Tuesday, August 4, 2009

;) "Hey baby, how you doin'?"



Next stop...creepyville.

In an interview with Vanity Fair, the actor says he didn’t recognize the “beautiful blond woman” – who happened to be his daughter Tatum O’Neal – who embraced him at Fawcett’s funeral.

“I had just put the casket in the hearse and I was watching it drive away when a beautiful blond woman comes up and embraces me … I said to her, ‘You have a drink on you? You have a car?’ She said ‘Daddy, it’s me – Tatum!’ I was just trying to be funny with a strange Swedish woman, and it’s my daughter. It’s so sick.”
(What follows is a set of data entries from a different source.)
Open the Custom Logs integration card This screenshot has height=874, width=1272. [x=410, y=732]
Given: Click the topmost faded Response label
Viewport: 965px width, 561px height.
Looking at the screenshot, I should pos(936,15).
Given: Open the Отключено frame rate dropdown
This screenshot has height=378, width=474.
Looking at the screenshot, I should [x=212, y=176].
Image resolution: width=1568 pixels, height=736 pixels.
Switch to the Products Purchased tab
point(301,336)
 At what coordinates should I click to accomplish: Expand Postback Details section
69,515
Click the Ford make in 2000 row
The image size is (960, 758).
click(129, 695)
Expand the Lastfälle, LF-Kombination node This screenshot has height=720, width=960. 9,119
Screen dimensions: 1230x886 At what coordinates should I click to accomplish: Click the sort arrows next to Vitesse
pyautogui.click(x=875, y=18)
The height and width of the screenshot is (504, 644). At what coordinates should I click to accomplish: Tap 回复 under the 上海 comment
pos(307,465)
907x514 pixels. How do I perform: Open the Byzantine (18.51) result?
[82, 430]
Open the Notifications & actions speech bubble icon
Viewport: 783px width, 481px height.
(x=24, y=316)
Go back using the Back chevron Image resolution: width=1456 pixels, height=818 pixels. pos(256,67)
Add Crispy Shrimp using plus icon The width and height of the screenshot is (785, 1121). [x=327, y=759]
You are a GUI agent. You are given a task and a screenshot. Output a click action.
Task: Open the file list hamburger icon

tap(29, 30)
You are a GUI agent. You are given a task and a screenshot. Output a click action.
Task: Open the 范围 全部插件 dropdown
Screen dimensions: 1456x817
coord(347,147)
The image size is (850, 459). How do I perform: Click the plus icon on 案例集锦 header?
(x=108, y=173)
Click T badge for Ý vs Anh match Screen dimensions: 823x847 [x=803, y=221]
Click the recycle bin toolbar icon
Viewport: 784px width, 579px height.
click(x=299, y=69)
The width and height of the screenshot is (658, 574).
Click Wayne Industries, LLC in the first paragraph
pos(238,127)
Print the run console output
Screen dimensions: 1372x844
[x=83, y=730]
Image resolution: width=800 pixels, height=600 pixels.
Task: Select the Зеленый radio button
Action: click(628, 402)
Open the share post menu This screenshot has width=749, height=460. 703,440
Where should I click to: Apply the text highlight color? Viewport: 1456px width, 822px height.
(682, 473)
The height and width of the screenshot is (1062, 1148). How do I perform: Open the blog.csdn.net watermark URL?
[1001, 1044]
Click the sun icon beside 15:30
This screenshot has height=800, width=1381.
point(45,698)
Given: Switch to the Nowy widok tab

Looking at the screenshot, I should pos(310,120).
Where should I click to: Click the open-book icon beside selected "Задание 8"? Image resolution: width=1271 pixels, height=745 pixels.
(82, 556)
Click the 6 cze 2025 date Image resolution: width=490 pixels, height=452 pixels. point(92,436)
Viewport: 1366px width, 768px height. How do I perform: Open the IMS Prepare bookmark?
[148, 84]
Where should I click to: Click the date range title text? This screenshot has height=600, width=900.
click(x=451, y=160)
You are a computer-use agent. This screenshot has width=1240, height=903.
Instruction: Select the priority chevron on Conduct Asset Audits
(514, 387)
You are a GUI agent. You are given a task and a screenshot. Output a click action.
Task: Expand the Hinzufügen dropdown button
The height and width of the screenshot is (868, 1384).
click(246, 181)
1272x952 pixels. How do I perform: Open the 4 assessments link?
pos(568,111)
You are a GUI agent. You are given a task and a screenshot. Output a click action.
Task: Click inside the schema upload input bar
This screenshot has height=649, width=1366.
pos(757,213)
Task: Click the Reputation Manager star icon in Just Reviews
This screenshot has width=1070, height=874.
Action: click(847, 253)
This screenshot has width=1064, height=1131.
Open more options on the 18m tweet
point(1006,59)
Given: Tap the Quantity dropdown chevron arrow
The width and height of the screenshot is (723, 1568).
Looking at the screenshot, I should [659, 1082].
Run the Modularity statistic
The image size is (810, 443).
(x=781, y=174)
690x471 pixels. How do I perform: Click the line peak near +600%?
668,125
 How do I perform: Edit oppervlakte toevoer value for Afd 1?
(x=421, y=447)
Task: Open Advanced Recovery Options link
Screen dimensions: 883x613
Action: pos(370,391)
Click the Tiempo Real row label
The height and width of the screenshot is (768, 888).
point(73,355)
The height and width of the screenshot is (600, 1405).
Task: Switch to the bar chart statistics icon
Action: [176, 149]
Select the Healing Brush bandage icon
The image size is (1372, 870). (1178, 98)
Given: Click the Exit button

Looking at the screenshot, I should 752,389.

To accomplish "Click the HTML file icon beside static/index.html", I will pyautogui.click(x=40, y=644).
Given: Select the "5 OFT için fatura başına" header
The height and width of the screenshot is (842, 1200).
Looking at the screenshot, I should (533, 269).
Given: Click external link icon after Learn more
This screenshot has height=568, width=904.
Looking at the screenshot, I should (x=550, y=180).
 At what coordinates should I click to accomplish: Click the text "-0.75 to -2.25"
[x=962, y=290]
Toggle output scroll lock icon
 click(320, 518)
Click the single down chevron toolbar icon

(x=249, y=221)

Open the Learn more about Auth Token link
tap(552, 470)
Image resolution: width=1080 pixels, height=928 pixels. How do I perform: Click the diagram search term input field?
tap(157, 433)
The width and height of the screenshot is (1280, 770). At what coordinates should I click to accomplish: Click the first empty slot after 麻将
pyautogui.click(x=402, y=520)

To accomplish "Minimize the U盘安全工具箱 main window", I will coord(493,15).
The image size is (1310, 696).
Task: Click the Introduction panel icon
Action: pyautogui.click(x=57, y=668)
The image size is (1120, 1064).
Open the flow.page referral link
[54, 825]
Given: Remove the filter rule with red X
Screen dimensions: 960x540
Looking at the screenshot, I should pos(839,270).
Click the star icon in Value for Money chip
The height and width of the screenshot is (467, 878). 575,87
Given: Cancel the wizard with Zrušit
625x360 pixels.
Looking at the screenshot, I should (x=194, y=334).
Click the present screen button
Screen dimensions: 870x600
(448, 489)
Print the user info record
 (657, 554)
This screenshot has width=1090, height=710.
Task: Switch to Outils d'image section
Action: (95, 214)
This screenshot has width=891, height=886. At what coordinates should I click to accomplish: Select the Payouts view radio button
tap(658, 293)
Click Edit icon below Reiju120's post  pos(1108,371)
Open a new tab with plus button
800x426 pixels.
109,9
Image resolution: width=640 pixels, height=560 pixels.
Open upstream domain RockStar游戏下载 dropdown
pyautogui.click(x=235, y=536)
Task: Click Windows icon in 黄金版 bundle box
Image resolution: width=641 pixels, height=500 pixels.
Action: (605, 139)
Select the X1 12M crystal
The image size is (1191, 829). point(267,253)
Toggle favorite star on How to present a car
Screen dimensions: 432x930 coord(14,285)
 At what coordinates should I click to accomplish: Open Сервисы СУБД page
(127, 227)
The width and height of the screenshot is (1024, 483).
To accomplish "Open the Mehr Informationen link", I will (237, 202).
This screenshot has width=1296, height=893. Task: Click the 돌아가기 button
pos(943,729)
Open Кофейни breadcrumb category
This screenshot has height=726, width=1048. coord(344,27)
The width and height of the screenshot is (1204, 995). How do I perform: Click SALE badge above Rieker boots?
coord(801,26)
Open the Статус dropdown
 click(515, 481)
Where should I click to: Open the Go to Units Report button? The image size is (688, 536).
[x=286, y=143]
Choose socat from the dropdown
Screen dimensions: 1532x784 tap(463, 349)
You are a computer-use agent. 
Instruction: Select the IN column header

I swear that Hollyweird couldn't be more effed up if they tried. They work about 6 months a year, they make millions of dollars to stand around on blue X's taped on the ground and recite lines, everyone caters to their every need, they are insufferable A-Holes, and almost every single one of them use their fame, fortune and copious free time to further their addictions and/or their selfishness. Going to the "love of your life's" funeral and hitting on your daughter is beyond any humor I can muster. I seriously don't even know where to go from here. I bet if I weren't so incredibly awesome, my brief but dominant exposure to Hollywood would've surely turned me into a minotaur or a serpant of death. I guess though, since I have total zen-like control over my psyche due to countless hours of acupuncture, Bahá'í Faith meditation, marathon Jenga games with topless Scandinavians, and quinching my soul's desire for redemption by feeding famished lepers in 3rd world countires, it's difficult for me to understand the irresistible temptation and therefore, hardened, and troubled life of Hollywood actors.